(Records from a collection)
========

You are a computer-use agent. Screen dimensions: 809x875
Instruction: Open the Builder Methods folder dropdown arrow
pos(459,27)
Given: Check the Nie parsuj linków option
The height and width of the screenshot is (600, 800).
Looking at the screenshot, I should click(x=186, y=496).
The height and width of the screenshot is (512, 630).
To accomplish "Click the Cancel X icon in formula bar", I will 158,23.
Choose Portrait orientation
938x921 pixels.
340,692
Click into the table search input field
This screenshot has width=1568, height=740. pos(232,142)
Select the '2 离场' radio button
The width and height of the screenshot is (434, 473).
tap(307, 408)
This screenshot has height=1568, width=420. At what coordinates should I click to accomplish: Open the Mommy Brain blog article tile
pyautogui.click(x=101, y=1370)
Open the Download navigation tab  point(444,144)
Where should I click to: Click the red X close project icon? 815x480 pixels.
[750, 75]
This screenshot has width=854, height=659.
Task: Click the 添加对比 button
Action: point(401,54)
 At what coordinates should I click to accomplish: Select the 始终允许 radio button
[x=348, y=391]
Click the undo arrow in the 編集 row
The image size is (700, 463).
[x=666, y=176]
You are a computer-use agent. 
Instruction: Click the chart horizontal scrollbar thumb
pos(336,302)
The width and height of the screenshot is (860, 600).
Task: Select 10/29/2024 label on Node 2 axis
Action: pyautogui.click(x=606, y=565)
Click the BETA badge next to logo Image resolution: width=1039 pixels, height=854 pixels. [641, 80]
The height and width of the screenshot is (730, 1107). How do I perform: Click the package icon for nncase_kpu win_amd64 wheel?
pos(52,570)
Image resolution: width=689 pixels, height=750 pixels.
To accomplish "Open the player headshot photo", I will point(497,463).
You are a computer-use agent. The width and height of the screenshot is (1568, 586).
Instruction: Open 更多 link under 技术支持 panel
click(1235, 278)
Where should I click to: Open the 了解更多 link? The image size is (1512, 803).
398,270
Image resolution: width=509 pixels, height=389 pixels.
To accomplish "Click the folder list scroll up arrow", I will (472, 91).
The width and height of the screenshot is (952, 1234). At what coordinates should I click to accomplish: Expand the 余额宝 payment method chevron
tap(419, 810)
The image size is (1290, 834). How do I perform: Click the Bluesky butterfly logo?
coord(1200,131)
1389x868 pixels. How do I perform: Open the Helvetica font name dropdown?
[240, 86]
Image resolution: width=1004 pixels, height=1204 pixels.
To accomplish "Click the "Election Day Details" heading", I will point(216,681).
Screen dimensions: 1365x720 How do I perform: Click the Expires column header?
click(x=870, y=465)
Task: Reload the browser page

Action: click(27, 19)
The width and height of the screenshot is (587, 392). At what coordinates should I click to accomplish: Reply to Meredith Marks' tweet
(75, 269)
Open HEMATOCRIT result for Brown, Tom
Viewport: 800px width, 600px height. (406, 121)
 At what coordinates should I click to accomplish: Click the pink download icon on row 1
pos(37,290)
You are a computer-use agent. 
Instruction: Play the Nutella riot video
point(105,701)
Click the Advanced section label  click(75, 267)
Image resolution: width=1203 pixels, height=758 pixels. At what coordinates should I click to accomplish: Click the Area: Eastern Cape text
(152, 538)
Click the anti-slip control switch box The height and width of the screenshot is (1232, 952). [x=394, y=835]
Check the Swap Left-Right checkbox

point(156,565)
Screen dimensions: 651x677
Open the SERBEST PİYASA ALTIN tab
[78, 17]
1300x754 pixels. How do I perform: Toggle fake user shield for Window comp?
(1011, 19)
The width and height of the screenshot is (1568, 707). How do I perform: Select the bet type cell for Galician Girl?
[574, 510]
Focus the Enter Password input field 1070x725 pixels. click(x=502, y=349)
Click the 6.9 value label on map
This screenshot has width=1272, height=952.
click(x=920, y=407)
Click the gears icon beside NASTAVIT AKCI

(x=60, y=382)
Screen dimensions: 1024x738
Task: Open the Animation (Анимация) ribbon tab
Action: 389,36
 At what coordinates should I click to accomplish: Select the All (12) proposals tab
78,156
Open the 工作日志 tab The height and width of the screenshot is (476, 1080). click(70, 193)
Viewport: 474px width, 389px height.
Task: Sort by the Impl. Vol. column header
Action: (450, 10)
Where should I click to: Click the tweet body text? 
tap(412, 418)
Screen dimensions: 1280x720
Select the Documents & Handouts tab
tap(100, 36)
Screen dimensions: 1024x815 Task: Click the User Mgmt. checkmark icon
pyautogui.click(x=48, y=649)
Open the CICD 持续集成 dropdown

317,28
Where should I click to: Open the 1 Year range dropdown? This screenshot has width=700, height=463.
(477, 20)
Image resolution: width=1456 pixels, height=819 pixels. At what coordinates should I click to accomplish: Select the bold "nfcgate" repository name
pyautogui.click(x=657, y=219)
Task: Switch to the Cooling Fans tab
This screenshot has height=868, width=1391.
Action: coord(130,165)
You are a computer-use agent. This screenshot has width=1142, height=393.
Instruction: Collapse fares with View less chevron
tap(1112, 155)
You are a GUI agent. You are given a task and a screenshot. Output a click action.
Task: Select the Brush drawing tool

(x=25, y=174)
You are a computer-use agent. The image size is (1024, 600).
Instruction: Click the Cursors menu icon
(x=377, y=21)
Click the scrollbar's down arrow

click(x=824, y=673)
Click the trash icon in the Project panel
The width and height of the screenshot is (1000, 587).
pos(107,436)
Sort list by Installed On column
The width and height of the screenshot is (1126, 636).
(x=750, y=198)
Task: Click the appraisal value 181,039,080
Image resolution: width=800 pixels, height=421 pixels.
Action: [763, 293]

========

Problem statement
For the string "list", search the preceding data and copy every line that includes it.

Response area
To accomplish "Click the folder list scroll up arrow", I will (472, 91).
Sort list by Installed On column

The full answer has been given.